[Saved data entries]
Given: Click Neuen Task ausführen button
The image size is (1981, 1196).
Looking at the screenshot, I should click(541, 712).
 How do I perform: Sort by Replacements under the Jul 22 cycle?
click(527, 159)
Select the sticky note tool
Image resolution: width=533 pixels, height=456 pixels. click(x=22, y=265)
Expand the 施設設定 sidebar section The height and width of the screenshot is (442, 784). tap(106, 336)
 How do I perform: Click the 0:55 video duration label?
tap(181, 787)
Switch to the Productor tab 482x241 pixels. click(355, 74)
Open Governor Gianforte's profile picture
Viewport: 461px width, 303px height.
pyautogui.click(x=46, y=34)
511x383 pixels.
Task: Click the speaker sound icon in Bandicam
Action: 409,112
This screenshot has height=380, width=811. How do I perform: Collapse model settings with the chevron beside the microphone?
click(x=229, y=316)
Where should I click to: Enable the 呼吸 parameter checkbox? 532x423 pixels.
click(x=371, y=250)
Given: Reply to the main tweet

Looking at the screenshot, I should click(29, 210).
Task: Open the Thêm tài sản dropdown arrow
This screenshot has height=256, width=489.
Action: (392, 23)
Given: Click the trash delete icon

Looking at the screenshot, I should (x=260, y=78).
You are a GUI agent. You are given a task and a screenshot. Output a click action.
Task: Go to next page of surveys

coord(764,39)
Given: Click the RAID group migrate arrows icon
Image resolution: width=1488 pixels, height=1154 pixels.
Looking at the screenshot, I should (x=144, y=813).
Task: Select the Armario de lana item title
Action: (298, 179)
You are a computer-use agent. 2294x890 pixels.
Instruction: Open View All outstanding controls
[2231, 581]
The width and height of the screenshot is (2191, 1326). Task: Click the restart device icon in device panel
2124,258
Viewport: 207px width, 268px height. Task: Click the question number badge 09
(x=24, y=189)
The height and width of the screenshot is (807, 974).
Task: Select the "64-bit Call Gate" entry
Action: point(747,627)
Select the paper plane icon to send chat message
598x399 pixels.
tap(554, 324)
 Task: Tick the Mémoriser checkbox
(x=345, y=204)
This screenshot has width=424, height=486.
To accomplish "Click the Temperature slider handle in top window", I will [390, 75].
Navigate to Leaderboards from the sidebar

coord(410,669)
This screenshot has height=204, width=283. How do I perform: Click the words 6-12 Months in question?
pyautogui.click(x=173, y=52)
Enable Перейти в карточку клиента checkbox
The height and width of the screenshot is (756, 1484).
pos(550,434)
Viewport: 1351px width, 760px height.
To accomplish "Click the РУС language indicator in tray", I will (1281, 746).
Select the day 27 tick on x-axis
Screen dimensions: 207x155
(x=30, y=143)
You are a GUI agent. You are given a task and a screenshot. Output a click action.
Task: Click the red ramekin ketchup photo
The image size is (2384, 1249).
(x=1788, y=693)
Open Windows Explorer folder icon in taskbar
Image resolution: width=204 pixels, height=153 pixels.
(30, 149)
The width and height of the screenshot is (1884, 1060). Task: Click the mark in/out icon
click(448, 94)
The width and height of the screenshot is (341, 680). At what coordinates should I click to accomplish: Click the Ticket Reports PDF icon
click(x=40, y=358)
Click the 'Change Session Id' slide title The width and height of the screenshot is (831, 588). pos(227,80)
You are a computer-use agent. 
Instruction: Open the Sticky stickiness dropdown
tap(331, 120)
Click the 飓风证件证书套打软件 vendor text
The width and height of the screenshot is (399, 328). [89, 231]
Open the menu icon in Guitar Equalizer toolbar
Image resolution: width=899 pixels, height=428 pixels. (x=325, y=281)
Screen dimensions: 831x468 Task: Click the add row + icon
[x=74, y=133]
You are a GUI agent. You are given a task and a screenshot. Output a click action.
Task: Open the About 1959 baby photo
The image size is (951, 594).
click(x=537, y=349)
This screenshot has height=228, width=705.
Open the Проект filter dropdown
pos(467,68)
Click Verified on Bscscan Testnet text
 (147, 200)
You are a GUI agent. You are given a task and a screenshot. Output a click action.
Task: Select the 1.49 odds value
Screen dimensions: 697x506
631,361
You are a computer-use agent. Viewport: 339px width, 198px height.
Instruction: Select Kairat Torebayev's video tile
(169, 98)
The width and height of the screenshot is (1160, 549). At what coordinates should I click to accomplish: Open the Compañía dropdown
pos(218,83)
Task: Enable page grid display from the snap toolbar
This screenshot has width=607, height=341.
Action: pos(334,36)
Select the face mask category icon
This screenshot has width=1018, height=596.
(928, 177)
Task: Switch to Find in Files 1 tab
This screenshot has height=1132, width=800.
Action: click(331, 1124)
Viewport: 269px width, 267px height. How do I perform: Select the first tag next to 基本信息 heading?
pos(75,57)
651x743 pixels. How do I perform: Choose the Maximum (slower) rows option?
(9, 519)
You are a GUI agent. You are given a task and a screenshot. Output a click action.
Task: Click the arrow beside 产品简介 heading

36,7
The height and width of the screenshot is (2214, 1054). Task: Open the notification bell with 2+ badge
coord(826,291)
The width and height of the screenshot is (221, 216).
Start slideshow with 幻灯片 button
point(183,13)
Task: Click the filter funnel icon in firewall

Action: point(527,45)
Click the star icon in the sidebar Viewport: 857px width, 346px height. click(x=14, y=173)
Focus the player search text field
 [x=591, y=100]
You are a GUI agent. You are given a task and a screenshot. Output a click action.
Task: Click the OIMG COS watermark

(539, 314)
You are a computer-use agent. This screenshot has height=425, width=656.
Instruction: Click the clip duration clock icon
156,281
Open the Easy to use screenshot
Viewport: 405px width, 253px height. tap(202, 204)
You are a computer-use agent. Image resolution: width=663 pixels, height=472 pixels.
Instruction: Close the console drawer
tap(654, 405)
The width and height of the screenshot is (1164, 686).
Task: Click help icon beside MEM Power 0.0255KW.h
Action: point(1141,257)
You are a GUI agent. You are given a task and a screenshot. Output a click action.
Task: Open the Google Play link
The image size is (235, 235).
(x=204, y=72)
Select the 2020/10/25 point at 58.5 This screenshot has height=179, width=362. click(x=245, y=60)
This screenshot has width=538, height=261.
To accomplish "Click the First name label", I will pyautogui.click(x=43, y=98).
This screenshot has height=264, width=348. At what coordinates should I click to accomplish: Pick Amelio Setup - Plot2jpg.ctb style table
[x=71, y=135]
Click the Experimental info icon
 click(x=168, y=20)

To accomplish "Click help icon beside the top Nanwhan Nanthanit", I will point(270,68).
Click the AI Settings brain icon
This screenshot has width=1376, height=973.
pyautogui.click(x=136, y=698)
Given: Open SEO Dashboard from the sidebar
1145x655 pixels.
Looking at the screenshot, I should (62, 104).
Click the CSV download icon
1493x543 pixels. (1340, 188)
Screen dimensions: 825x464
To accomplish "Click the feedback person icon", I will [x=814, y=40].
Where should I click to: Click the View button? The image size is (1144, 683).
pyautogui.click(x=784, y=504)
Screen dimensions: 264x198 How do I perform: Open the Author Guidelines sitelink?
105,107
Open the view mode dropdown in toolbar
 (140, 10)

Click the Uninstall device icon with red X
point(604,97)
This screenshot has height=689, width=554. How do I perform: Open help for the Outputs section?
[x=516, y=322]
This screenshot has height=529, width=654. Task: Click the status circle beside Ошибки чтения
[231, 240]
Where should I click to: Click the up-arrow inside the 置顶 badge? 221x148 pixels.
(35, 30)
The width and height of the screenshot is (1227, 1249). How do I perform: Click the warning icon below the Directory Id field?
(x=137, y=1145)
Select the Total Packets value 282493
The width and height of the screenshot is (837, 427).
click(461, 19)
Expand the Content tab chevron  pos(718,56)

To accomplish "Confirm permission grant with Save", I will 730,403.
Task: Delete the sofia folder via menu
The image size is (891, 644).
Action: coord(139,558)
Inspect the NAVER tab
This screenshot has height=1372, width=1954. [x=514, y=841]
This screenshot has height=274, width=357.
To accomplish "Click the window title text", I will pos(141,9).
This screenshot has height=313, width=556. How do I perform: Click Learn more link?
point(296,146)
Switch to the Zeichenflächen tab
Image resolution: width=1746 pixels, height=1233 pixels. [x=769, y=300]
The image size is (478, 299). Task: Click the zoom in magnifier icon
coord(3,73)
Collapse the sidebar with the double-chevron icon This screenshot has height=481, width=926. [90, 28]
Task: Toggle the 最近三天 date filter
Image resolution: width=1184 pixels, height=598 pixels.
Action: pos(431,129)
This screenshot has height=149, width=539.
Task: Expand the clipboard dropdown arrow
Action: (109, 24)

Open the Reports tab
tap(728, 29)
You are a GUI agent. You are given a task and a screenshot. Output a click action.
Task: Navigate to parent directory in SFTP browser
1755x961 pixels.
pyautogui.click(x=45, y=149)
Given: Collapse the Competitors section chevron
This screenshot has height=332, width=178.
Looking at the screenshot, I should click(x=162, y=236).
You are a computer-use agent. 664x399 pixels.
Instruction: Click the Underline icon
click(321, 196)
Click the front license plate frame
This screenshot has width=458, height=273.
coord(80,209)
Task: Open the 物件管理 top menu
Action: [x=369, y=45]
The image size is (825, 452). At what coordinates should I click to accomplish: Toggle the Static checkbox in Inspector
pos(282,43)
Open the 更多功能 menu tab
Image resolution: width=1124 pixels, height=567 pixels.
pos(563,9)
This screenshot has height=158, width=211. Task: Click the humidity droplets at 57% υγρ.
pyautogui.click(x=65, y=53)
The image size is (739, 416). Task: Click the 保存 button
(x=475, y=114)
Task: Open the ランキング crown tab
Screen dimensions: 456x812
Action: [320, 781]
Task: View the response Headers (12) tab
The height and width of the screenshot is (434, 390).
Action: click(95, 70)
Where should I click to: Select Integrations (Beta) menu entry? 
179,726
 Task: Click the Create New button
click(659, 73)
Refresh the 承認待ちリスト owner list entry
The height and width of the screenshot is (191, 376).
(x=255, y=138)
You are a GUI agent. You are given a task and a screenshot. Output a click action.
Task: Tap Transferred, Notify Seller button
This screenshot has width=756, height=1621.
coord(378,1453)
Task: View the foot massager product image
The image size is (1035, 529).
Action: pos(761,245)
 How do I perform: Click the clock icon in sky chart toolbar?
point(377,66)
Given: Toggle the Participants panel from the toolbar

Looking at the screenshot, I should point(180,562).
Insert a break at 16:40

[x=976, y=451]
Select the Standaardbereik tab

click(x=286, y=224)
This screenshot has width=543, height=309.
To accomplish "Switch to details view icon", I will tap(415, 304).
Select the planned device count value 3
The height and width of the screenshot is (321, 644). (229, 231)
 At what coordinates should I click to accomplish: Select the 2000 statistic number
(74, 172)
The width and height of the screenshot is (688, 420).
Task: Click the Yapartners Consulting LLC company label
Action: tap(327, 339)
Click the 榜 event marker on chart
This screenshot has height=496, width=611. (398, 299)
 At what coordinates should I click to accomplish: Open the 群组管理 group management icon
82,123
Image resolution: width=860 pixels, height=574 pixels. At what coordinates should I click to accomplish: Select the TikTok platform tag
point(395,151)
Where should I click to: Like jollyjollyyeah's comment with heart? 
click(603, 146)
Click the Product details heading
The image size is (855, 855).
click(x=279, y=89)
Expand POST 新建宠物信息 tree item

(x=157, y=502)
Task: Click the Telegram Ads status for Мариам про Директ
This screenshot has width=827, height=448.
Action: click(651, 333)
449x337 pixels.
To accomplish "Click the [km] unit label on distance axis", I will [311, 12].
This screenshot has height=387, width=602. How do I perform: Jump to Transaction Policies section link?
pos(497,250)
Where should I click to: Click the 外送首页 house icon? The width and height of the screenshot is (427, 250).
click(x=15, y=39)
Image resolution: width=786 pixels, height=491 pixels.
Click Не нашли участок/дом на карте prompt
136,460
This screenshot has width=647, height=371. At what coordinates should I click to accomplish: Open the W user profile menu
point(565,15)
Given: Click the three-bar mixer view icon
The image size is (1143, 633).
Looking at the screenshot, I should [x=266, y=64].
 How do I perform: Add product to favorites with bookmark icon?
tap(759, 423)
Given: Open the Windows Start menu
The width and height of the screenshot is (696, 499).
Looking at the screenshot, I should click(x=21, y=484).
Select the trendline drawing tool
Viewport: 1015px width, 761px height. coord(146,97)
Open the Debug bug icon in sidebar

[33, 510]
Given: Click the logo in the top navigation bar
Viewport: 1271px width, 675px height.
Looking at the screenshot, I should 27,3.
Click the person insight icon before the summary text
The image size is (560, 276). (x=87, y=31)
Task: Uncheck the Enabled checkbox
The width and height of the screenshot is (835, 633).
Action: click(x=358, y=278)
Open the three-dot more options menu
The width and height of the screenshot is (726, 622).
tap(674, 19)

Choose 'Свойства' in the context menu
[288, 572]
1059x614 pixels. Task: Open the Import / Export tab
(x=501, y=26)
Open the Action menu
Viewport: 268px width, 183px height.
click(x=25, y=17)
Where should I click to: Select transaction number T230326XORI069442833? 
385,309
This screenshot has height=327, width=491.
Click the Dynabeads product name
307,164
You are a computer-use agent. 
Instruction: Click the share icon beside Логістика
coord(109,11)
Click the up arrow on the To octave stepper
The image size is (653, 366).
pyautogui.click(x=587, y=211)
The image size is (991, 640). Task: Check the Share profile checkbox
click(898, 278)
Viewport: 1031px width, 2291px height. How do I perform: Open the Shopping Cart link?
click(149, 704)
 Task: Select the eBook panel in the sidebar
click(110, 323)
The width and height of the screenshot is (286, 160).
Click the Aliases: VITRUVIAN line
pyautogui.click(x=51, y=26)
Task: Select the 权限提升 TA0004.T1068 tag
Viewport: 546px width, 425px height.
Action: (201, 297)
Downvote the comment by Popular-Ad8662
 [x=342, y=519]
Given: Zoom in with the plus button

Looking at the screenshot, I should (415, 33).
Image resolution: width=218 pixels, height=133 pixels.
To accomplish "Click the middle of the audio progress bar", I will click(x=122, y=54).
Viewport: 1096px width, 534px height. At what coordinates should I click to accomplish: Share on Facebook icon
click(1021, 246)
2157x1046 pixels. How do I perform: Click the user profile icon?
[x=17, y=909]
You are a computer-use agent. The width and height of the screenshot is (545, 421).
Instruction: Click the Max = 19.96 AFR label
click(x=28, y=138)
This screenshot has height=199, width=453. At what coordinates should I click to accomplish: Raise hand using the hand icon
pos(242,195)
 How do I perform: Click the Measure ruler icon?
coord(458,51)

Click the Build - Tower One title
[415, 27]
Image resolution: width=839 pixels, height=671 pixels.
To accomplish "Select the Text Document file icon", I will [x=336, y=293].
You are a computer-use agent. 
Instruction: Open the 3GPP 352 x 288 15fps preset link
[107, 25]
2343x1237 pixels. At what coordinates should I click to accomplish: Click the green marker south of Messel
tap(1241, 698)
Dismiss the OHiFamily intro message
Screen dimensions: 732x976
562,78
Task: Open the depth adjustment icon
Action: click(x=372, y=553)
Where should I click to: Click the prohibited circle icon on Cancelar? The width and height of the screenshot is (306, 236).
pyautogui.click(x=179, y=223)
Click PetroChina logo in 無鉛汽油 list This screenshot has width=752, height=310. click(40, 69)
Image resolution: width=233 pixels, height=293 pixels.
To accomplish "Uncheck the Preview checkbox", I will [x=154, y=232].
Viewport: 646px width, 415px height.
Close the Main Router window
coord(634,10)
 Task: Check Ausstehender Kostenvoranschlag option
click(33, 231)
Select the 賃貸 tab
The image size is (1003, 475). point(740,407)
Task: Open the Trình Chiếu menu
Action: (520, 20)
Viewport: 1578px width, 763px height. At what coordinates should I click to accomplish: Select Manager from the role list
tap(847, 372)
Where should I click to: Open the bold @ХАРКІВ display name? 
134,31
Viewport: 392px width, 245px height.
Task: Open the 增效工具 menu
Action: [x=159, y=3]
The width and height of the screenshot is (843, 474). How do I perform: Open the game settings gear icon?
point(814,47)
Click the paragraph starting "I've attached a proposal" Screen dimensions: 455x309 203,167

● Exercise instructions: Output the lines of the material as a numbered list, omitting blank lines, beginning at the line that contains "This screenshot has width=543, height=309." and ending with the line that contains "(x=157, y=502)".

● Answer to the problem:
1. This screenshot has width=543, height=309.
2. To accomplish "Switch to details view icon", I will tap(415, 304).
3. Select the planned device count value 3
4. The height and width of the screenshot is (321, 644). (229, 231)
5.  At what coordinates should I click to accomplish: Select the 2000 statistic number
6. (74, 172)
7. The width and height of the screenshot is (688, 420).
8. Task: Click the Yapartners Consulting LLC company label
9. Action: tap(327, 339)
10. Click the 榜 event marker on chart
11. This screenshot has height=496, width=611. (398, 299)
12.  At what coordinates should I click to accomplish: Open the 群组管理 group management icon
13. 82,123
14. Image resolution: width=860 pixels, height=574 pixels. At what coordinates should I click to accomplish: Select the TikTok platform tag
15. point(395,151)
16. Where should I click to: Like jollyjollyyeah's comment with heart? 
17. click(603, 146)
18. Click the Product details heading
19. The image size is (855, 855).
20. click(x=279, y=89)
21. Expand POST 新建宠物信息 tree item
22. (x=157, y=502)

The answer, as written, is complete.